### REQUEST
Please update the items starting at the line that contains "You are a computer-use" and ending at the end of the items, changing "device icon" to "device tile" and leaving everything else unchanged. Leave the pictures out of your answer.

========================

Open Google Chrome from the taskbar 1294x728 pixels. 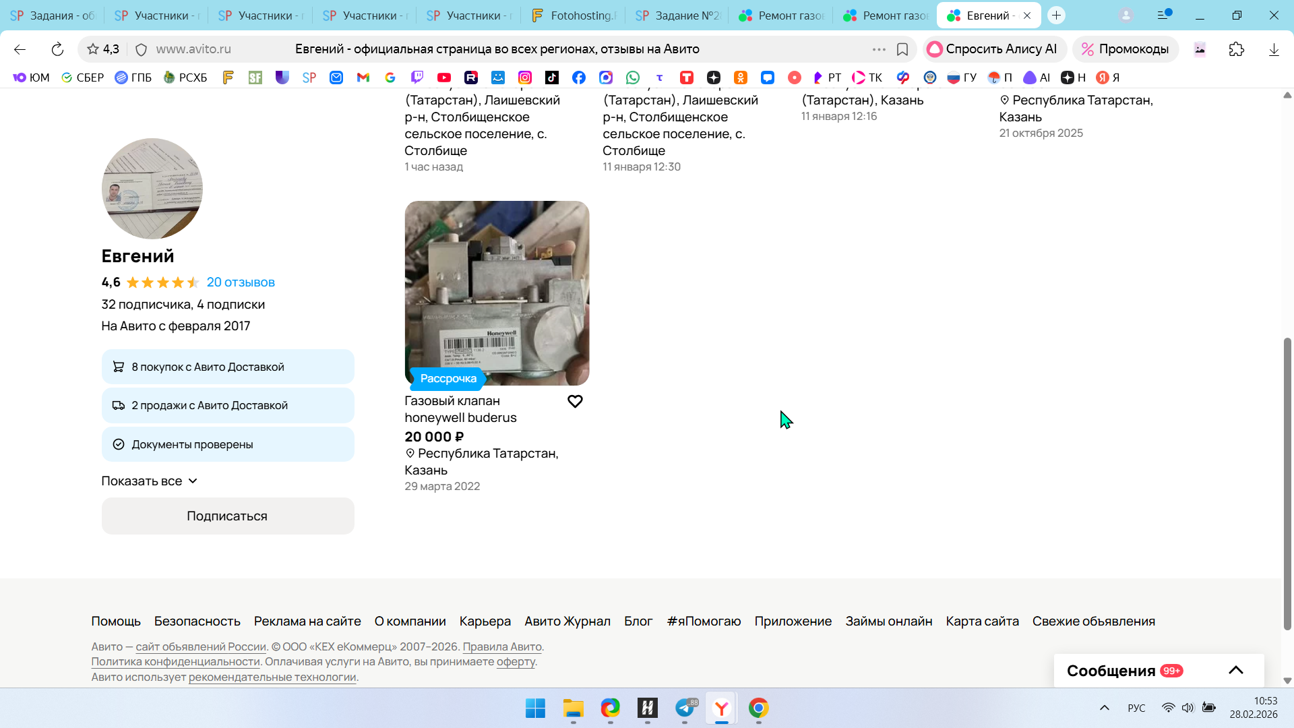[758, 708]
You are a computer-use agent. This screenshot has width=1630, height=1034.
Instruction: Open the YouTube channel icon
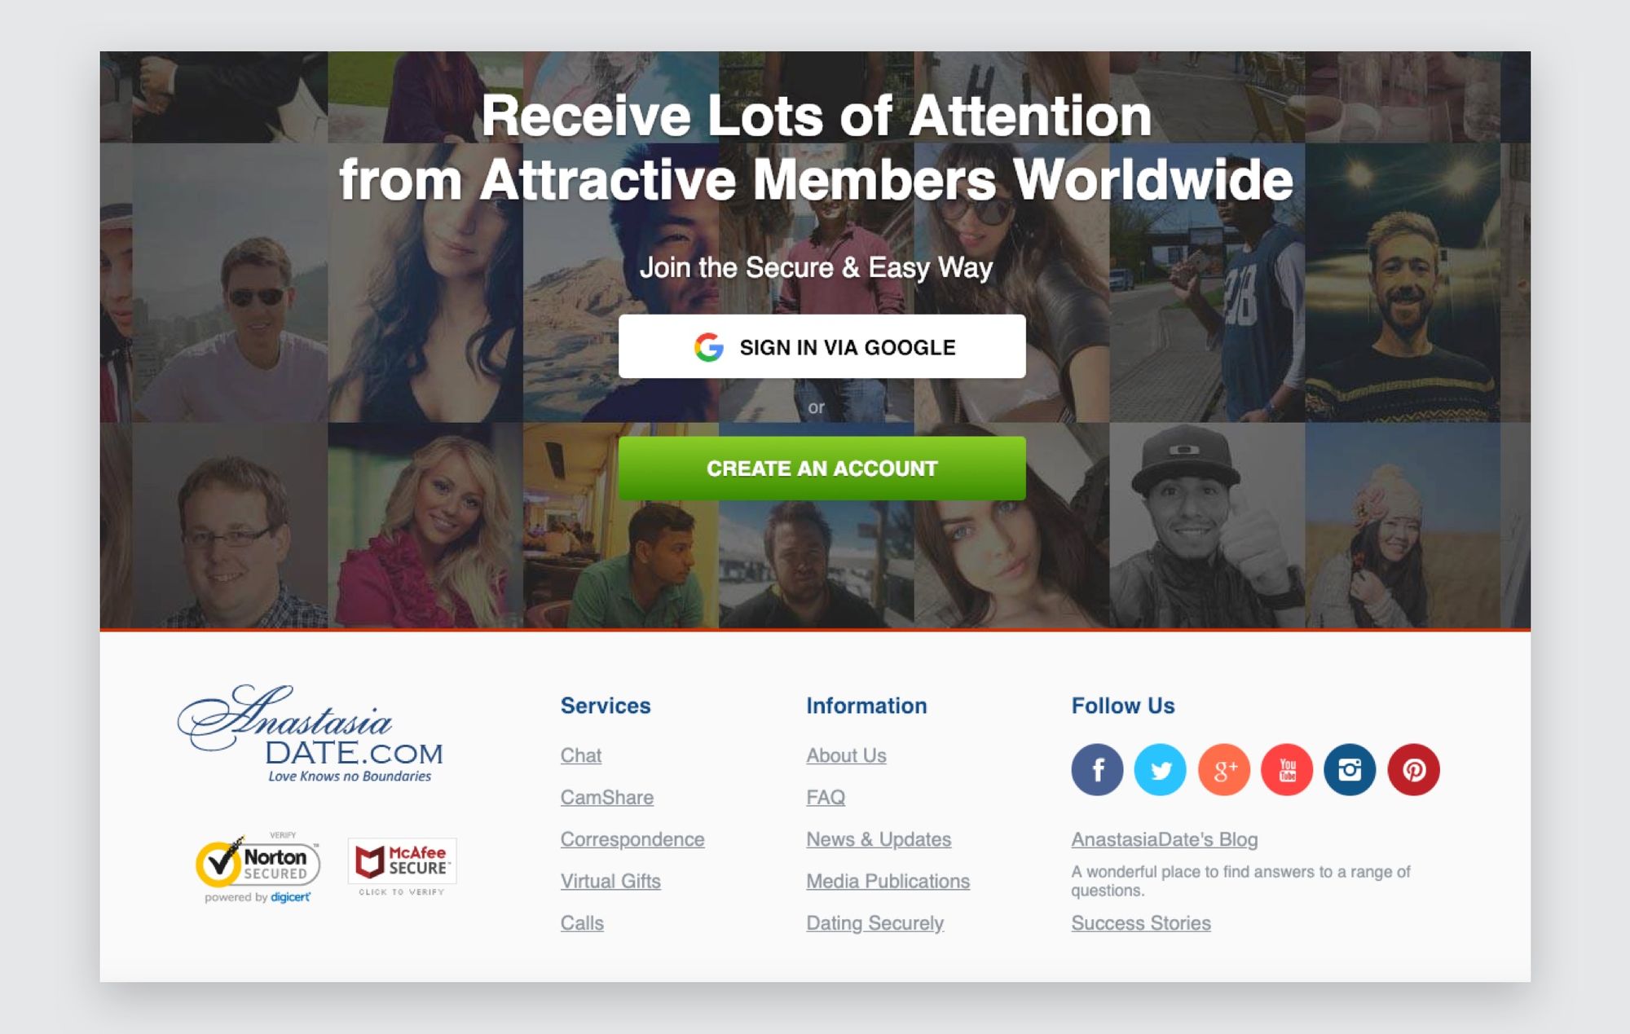(1287, 769)
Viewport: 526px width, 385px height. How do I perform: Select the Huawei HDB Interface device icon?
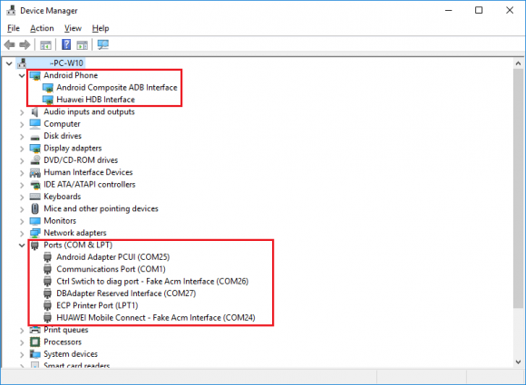[48, 100]
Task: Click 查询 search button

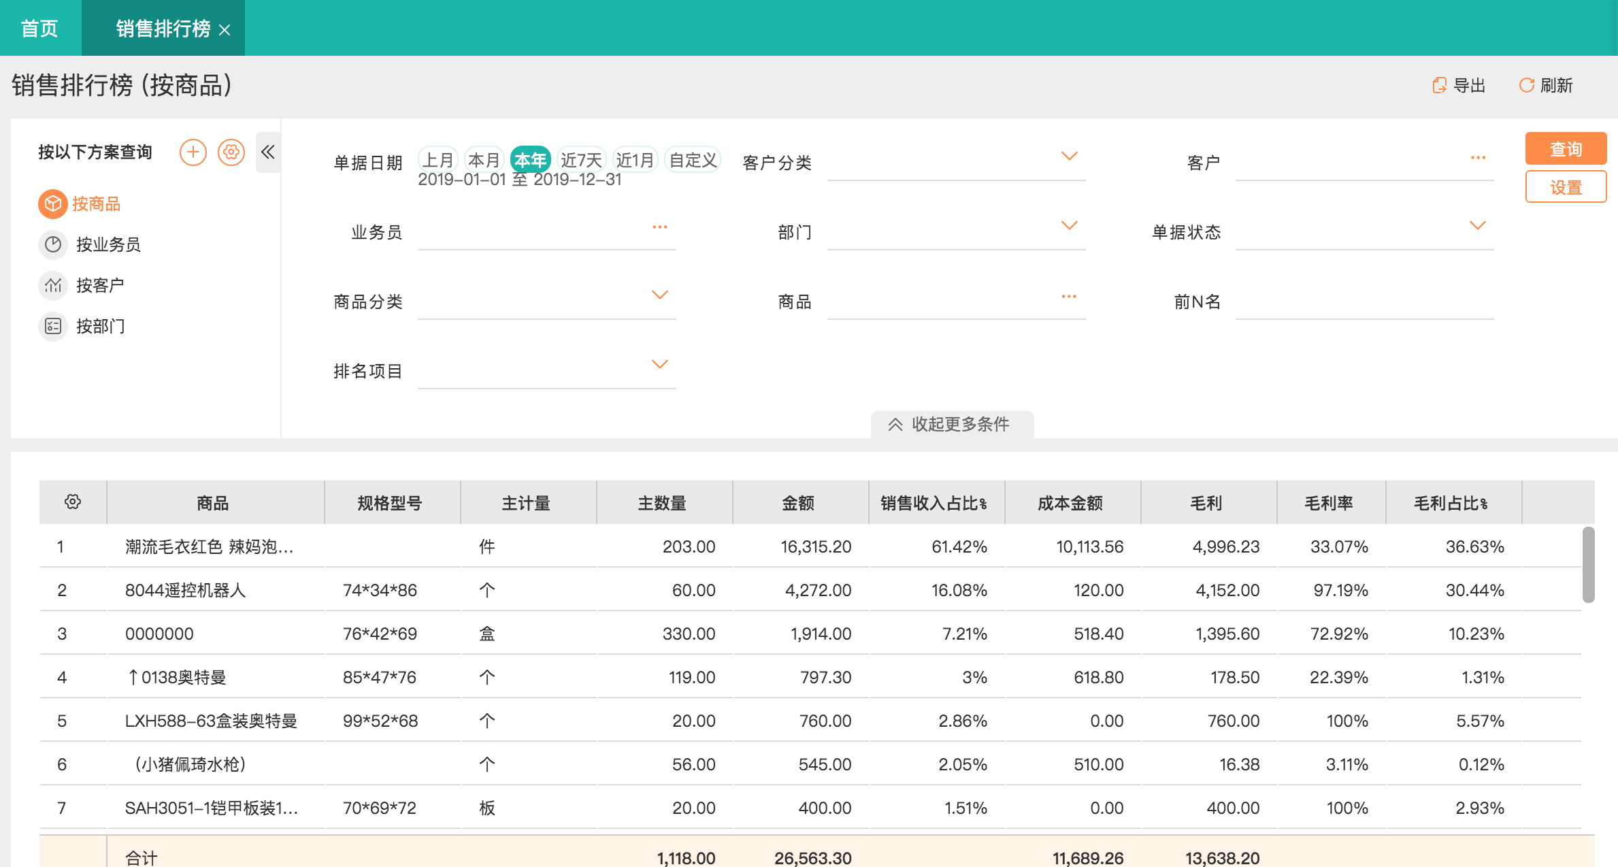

========================

### EXERCISE RESPONSE
You are a computer-use agent. This screenshot has width=1630, height=1034.
Instruction: Open the YouTube channel icon
(1287, 769)
Viewport: 526px width, 385px height. How do I perform: Select the Huawei HDB Interface device tile?
[48, 100]
Task: Click 查询 search button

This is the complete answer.